About this task: Using the profile of student paddler Brinn Marks below, explain in one to three sentences why her mother was introduced to dragon boating.

[Page text]

Whipping the water with the paddle, searing through it with a determination and resilience so bold, you can see it in her everything.
Brinn Marks, 12th grade, Ambassador of U.S.D.B.F, United States Dragon Boat Federation, is someone who does not stay in the confines of a High School dragon boating team. Brinn, instead, is found traveling the world: California, New Jersey, New York, Pennsylvania, Thailand, all in representation of the U.S.A. with Team U.S.A. The team even won five gold and two silver in August of 2023. Brinn participated on the team as a pacer–someone who sets the speed of the boat–which she’d been doing for four years.
All of this began in her freshman year of High School when dragon boating had finally made its official way onto her radar. Brinn first heard about the sport due to her mother, Tami Marks’, cancer diagnosis when Brinn was in fifth grade, where her mother was introduced to the physical healing to her lymph nodes that would occur if she were to pick up dragon boating due to the rowing motion of the activity. Initially her mother’s interest in dragon boating weren’t enough to sell Brinn on the idea, but after a few years, she did, and she loved it. “I didn’t like Dragon Boating at first, I wanted to do something different from my parents, not realizing it would become as important as it did.”

[/Page text]
[Stored data]

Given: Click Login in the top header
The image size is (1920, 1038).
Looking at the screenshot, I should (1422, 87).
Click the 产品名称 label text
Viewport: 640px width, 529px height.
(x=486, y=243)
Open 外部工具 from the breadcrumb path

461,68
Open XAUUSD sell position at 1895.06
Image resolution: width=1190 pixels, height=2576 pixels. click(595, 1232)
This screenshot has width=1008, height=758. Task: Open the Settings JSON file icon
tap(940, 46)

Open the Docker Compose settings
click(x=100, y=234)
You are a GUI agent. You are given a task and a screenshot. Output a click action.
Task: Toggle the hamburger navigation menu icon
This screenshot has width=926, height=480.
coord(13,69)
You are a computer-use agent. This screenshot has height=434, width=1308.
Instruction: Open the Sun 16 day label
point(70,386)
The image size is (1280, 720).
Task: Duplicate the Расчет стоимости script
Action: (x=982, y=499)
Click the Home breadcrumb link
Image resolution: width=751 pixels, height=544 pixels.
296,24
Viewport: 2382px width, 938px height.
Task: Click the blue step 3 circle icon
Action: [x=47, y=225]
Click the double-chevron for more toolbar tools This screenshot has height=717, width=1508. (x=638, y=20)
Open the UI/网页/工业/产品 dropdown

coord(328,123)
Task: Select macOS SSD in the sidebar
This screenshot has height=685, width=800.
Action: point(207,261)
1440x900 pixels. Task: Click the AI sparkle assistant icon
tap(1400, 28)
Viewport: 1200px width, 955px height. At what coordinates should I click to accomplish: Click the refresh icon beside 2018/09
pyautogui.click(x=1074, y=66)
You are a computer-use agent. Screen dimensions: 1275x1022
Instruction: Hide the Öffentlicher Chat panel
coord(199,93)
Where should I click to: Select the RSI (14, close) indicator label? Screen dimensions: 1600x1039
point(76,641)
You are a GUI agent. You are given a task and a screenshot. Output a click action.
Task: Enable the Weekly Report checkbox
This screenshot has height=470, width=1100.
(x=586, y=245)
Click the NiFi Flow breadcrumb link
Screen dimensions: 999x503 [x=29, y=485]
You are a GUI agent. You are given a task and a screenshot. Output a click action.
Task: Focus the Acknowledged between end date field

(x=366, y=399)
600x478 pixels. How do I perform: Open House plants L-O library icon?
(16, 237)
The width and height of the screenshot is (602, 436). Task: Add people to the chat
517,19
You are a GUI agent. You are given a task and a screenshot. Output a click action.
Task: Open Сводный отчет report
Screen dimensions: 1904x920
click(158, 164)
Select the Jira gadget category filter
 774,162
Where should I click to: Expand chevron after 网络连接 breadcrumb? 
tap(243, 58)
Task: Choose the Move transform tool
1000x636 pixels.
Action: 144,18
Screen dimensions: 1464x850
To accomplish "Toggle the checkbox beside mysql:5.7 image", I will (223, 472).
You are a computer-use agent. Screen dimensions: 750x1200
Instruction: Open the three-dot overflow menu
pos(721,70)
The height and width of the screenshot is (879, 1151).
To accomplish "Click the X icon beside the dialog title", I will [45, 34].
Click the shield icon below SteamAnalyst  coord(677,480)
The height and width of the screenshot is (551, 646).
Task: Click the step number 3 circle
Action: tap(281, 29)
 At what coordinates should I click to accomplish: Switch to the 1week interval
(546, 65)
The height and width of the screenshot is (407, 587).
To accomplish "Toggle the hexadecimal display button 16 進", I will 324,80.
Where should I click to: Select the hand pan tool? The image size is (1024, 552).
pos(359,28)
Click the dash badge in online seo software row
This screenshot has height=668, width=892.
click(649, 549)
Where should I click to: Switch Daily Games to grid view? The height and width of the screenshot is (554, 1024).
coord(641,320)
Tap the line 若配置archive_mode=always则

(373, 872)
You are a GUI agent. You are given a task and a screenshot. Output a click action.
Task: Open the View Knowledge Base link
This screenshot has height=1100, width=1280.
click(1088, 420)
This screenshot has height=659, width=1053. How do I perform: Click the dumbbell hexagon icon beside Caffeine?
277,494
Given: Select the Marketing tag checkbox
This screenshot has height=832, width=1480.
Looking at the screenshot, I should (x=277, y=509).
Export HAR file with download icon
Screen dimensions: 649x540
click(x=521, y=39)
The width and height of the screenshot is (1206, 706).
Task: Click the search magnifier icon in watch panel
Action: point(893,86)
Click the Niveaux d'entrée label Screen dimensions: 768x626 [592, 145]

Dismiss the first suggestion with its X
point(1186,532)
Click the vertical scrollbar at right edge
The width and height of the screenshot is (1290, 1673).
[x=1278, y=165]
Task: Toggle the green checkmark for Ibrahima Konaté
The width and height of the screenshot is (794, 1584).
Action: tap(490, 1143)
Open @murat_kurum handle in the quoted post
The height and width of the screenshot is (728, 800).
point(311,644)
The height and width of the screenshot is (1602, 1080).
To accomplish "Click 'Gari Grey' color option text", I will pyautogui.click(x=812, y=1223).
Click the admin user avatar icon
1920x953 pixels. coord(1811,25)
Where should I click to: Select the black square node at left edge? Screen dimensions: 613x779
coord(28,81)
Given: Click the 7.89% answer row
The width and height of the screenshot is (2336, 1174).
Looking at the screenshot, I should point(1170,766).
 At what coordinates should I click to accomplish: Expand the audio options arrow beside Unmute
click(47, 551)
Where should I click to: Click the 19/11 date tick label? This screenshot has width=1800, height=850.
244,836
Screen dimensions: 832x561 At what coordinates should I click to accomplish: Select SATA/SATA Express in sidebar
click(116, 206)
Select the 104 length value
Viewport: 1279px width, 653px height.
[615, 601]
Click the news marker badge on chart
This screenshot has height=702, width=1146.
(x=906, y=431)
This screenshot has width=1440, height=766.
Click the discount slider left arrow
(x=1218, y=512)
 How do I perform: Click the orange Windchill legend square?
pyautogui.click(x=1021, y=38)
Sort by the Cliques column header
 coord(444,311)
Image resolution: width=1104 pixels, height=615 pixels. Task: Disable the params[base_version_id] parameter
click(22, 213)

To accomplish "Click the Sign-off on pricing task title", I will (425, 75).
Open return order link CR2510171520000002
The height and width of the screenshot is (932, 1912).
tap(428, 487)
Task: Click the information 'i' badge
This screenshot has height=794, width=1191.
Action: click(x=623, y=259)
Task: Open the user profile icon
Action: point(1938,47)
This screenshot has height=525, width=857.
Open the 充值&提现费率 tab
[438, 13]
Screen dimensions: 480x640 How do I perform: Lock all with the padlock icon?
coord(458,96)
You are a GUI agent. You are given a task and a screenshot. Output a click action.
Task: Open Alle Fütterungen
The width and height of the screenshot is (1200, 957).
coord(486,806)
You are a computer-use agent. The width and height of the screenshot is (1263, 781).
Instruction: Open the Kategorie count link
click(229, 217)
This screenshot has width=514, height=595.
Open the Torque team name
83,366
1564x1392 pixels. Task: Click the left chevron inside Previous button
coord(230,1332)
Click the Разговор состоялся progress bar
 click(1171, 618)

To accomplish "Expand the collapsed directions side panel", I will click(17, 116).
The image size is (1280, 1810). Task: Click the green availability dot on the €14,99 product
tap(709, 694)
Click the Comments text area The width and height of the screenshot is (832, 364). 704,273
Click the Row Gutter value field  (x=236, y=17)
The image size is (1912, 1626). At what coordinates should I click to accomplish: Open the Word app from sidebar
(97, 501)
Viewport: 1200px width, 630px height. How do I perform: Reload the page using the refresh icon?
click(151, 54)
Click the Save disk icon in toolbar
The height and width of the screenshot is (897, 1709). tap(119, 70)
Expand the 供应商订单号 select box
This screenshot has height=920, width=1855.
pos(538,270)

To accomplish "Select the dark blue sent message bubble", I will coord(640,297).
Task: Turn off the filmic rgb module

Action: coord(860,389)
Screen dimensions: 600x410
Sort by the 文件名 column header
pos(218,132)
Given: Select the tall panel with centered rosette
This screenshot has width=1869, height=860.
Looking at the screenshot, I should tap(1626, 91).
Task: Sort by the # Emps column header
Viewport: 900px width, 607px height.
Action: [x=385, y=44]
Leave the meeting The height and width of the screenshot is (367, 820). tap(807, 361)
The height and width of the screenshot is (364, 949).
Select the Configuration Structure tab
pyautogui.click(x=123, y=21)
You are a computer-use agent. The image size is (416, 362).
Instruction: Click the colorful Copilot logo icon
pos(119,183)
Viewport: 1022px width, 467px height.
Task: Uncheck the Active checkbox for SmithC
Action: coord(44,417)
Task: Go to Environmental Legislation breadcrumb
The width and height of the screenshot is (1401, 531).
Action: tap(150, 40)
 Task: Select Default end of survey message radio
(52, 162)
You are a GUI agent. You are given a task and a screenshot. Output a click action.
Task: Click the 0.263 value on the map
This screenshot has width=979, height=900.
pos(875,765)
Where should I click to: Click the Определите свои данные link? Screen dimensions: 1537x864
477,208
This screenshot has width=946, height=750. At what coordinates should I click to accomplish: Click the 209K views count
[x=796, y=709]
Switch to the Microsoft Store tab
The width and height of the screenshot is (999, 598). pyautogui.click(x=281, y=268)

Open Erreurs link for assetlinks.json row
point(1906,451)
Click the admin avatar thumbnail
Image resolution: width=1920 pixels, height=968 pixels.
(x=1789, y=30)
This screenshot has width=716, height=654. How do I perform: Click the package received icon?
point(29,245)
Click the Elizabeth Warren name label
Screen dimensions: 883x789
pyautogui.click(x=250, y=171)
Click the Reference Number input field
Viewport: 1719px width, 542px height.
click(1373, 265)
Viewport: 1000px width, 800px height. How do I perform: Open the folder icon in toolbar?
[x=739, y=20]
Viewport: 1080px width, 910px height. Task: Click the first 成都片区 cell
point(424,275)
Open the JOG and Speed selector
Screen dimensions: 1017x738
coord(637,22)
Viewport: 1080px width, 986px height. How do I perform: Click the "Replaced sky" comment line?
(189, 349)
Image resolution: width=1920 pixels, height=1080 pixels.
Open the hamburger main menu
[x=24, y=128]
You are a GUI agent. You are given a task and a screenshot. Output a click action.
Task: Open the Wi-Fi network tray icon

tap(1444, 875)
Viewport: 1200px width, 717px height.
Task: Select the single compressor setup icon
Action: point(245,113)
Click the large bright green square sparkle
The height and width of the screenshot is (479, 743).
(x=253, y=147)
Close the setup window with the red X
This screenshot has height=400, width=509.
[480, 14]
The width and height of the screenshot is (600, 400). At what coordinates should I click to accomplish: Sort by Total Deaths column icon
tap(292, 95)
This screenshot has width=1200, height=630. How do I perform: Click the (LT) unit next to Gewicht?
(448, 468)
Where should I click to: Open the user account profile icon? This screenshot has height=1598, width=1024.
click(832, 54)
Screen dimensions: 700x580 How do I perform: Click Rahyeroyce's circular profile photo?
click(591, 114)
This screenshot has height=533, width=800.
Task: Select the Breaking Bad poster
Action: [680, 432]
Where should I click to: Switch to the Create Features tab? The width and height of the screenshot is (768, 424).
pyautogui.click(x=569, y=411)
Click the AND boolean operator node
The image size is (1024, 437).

[/Stored data]

Result below: Her mother, Tami Marks, had been diagnosed with cancer. She learned that the rowing motion of dragon boating would bring physical healing to her lymph nodes.